In the Spanish Basque Country we went on excursions to Guernica and the caves at Santimamiñe, Donostia, a winery in Alava, the site of a Roman town near Vitoria, and to a number of Basque fishing ports. During our stay in Vitoria, we owed much to Sr. Pedro Sancristoval, director of the Council of Culture for the Diputación Foral of Alava, whose charm, hospitality, and extensive knowledge of the Basque Country were greatly appreciated by us. In addition to being our guide on several excursions, Sr. Sancristoval entertained us at his eating society – normally an exclusively male culinary domain. He cooked and served a splendid dinner for us; and, I fear, was fined by his society for having allowed a woman to enter the society’s kitchen! Having consumed a lot of good food and good wine, we had the additional pleasure of listening to a well-known singer of Basque songs, Gorka Knörr.

During our stay in Urberuaga, I took my students to Murélaga, one of the Basque communities about which William Douglass has written and about which the students had read. After having an aperitif with the local priest in his house, we walked round the village and ended up in a bar, where we met a number of people who had lived, or live at present, in the American West.

For many of our students who ranged in age from 18 to 73, the experiences which the BSP summer session abroad provided in Euskal-Herria provoked considerable reflection and debate about what it means to be Basque – to American Basques, as well as to the Basques of the seven provinces, in particular to those Basque men and women with whom we came into contact during the summer. In discussions inside and outside the classroom, the students also discovered that their experiences in the Basque Country were challenging expectations they had held previously about the Old World Basque culture and society of which their parents, grandparents and more distant kin had been or continue to feel themselves a part.
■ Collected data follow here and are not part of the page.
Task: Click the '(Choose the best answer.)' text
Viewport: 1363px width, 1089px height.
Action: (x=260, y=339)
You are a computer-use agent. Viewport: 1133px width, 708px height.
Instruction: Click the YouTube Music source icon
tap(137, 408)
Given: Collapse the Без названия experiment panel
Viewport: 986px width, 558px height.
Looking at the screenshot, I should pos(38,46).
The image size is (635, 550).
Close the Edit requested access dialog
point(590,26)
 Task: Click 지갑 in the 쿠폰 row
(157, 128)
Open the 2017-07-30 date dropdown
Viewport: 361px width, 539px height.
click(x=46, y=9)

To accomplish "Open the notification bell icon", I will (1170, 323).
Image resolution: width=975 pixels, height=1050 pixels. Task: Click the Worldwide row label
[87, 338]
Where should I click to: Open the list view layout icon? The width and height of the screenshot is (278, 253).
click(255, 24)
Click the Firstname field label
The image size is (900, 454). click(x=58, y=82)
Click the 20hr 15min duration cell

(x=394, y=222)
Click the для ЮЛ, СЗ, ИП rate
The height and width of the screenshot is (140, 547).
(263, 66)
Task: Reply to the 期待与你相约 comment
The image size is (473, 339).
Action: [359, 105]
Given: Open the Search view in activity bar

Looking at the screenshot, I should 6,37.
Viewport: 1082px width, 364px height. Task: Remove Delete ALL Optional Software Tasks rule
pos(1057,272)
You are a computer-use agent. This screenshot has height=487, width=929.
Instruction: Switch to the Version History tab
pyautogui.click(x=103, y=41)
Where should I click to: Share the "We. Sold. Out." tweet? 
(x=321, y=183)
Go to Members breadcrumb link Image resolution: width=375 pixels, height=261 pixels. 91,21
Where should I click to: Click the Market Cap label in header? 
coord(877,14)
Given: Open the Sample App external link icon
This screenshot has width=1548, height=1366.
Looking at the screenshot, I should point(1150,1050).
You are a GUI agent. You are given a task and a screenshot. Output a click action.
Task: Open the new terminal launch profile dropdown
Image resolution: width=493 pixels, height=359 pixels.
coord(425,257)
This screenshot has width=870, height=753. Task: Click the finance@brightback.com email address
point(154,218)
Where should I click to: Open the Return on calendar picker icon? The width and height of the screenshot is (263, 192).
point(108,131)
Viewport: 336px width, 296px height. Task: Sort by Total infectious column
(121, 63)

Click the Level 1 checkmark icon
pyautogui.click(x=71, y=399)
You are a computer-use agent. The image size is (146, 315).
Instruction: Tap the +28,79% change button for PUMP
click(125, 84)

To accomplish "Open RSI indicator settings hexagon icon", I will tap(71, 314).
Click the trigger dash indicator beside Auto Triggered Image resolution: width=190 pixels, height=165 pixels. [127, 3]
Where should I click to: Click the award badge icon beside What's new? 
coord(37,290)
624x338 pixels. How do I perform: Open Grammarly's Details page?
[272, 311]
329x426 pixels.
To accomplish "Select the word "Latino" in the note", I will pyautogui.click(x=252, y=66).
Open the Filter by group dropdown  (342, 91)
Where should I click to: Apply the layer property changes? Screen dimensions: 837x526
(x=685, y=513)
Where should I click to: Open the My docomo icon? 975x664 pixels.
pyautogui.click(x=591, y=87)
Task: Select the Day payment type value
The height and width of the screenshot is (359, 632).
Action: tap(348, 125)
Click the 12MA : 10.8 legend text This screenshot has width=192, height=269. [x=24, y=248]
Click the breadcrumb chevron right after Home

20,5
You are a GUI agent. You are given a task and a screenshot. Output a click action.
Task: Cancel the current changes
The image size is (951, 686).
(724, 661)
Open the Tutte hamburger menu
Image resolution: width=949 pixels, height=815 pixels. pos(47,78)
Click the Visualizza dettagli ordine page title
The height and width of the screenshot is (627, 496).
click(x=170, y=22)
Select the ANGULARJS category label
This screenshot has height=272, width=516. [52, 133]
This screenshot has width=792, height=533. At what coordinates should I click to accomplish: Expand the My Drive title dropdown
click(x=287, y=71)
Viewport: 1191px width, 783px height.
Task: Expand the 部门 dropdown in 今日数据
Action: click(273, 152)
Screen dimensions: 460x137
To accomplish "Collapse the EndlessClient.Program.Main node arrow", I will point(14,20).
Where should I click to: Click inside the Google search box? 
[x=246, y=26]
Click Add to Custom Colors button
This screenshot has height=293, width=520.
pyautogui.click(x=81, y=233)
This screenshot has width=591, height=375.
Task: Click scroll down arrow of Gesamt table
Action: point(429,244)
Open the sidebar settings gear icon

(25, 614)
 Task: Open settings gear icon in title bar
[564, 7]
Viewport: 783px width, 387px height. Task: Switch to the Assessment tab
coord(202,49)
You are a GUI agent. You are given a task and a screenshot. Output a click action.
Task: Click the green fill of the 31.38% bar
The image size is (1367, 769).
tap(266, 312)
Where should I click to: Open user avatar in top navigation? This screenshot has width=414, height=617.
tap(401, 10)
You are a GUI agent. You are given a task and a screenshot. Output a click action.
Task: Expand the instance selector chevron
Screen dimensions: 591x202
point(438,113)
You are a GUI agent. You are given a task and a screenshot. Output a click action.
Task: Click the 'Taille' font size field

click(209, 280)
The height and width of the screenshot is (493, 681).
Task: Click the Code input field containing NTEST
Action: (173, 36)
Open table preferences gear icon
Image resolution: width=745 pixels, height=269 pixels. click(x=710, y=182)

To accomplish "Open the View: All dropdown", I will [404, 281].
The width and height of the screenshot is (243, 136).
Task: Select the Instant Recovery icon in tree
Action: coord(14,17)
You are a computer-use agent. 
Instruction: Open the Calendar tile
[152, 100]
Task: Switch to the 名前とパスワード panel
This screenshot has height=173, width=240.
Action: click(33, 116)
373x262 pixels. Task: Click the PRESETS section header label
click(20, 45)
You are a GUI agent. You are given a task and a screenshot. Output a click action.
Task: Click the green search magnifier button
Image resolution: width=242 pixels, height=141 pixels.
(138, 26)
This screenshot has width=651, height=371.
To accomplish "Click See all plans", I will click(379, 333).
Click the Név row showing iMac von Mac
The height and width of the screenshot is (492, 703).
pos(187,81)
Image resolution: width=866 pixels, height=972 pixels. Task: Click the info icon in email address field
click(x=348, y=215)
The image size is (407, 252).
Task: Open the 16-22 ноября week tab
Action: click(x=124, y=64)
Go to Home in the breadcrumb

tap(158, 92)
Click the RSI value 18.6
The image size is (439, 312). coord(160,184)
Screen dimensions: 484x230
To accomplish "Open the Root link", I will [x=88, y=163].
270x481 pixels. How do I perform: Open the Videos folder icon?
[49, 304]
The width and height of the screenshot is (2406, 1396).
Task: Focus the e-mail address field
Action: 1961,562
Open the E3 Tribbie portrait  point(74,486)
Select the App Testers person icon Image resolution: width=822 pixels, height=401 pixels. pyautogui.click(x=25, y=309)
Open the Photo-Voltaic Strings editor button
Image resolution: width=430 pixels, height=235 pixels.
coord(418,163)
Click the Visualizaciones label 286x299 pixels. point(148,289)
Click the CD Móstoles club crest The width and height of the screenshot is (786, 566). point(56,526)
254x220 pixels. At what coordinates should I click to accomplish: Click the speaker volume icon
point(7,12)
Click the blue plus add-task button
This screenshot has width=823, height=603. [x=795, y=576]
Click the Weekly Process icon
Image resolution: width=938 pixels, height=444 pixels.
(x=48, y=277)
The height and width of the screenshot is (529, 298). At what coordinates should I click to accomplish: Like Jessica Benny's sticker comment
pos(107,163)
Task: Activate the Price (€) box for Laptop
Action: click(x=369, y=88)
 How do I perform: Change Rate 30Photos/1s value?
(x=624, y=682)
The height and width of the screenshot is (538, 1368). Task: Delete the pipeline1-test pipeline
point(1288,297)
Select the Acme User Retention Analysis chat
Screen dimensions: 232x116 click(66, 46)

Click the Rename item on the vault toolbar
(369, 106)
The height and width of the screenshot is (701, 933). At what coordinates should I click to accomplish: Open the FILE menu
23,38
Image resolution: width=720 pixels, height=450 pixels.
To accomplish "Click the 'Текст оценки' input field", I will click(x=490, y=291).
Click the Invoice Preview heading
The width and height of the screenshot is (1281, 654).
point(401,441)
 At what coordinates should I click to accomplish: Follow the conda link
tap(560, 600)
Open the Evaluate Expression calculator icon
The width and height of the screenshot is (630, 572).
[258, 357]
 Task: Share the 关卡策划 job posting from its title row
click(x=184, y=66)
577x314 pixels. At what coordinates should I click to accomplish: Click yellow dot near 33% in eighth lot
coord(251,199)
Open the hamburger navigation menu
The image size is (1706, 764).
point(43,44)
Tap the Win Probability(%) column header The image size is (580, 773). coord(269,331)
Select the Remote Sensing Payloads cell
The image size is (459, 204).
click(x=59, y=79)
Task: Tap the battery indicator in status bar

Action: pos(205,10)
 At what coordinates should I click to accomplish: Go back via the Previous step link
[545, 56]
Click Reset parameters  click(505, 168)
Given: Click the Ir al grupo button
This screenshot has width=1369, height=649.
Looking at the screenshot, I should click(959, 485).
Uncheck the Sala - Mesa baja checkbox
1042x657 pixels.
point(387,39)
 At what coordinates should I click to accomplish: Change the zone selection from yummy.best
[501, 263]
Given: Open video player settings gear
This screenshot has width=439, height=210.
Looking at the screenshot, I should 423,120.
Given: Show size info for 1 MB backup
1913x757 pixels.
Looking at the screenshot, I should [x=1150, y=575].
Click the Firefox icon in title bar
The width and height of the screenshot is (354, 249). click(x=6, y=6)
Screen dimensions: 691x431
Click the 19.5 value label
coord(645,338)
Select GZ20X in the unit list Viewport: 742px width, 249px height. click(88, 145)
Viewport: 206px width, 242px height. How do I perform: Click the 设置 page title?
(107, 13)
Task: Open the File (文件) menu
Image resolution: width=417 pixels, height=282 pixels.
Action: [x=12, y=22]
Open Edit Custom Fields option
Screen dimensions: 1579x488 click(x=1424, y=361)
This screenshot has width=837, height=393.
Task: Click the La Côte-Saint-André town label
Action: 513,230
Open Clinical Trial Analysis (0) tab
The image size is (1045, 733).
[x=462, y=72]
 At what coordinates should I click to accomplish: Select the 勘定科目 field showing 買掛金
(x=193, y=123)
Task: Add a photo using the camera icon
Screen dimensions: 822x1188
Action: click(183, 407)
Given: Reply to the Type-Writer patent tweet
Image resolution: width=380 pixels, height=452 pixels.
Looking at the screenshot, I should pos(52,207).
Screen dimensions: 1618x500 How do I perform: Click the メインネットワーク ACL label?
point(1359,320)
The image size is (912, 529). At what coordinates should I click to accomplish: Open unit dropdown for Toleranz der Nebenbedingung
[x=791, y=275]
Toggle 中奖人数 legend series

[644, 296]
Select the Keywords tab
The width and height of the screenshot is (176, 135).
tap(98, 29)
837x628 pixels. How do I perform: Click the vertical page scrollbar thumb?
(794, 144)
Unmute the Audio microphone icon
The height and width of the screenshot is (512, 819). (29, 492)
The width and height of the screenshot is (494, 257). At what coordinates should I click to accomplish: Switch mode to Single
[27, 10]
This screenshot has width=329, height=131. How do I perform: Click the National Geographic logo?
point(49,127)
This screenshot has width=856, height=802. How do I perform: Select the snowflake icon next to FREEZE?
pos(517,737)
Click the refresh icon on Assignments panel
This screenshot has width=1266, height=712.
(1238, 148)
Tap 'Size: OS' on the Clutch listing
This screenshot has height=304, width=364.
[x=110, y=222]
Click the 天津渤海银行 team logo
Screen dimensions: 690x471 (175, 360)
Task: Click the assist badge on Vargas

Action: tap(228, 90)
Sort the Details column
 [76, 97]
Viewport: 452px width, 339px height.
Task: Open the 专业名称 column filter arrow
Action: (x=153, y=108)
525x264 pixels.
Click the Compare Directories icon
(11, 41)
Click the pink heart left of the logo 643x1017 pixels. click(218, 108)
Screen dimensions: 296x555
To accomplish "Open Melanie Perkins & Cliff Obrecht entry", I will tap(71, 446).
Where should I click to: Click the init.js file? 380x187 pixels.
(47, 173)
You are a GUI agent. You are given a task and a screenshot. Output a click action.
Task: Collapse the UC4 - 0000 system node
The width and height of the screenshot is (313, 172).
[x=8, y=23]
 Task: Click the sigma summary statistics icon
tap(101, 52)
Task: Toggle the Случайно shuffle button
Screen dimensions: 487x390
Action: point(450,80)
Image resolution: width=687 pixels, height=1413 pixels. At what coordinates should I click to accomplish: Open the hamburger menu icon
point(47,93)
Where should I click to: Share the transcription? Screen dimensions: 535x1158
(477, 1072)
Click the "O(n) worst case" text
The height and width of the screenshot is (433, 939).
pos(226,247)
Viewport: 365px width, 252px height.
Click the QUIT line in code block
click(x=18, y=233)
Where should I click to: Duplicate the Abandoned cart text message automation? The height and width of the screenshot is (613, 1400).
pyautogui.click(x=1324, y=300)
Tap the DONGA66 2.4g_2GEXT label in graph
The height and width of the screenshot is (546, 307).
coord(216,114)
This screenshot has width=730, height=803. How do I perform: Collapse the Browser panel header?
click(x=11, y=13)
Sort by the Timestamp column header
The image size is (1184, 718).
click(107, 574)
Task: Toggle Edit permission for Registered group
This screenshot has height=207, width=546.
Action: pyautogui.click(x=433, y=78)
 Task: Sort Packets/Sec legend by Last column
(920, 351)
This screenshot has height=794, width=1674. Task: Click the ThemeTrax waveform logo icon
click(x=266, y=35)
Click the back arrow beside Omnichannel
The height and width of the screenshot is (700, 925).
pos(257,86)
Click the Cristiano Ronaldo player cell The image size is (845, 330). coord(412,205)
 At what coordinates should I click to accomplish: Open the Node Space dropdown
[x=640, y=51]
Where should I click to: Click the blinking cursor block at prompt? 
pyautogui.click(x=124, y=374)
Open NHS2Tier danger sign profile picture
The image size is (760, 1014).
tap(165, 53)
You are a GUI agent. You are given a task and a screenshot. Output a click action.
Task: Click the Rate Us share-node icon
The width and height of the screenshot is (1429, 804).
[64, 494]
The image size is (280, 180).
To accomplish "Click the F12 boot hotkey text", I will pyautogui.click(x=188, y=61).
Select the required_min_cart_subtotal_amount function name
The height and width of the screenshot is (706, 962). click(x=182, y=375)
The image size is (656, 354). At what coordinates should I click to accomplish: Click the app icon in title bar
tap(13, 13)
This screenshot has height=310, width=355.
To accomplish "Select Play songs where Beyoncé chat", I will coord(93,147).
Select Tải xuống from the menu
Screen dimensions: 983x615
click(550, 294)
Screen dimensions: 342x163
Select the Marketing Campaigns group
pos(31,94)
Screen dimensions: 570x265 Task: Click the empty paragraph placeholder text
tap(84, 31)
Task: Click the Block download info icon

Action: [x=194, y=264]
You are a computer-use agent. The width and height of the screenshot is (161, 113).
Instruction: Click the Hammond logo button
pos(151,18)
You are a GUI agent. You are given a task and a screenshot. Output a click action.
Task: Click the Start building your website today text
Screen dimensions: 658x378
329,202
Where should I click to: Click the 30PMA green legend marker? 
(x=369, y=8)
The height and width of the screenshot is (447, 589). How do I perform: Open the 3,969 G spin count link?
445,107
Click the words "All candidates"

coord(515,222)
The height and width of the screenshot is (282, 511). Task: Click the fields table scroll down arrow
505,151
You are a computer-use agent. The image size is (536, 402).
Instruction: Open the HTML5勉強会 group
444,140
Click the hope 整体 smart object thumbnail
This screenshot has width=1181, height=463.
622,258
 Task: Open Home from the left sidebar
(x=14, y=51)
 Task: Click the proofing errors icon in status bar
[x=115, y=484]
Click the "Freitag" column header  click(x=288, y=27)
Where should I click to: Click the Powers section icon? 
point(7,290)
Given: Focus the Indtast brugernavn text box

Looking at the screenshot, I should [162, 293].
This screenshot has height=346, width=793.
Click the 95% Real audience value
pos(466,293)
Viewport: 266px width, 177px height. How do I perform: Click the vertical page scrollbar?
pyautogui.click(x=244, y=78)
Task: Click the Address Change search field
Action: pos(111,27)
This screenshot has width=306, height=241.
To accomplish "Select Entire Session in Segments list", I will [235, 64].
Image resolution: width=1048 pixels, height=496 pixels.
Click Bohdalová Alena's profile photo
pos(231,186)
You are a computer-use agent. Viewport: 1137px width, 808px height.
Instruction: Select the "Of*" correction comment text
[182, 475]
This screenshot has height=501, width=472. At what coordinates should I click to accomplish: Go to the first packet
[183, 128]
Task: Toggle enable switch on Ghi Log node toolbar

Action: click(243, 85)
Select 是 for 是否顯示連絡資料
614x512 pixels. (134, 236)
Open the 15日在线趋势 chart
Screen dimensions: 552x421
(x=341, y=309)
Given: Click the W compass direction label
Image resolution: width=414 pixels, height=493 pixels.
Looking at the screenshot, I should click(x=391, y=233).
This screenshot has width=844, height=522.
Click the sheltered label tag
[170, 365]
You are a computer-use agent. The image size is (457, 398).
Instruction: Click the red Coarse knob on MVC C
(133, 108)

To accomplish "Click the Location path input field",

For our Basque American students, there were aspects of Old World Basque culture that seemed familiar to them – in particular, the folk dancing (an art in which many of our younger members were accomplished), folk songs, indigenous attitudes towards eating and the sociability which accompanies it. Music and dancing, the conviviality generated by Basques who gather to eat and to drink together allowed our students to communicate with the people around them.I remember, for example, the group of bachelors from Bilbao whom we met in a small Alavese village after lunch. Having heard their music in a bar, some of our students began to dance and were soon the centre of a crowd who sang, laughed merrily, and admired the young American Basques who performed so well. There was, however, one obstacle that prevented most of our students from stepping further into the lives of the local people – like those bachelors from Bilbao – and that was language. Even in the best possible circumstances, i.e. living with a Basque-speaking family for a long period of time and using only Euskera, it takes more time than we had last summer to learn Basque. Some of our students were already fluent in Basque when they enrolled in the school; for them, the program provided an opportunity to improve their knowledge of the grammar and to employ a language they are rarely able to speak at home. For those who came to the school with no or little knowledge of Basque, the challenge of learning how to say something intelligible was great and often led to discouragement; but those who took that challenge seriously found out, with sufficient encouragement, that they were in fact able to say a few things in Euskera and that they were making themselves understood.

With the help of first-hand experience and study, our students learned a lot – about the Basques, and about themselves. For my own part, I hope that each of them who wishes to do so will be able to return to Euskal-Herria and to a people to whom it is very easy to become attached – even for a non-Basque like me.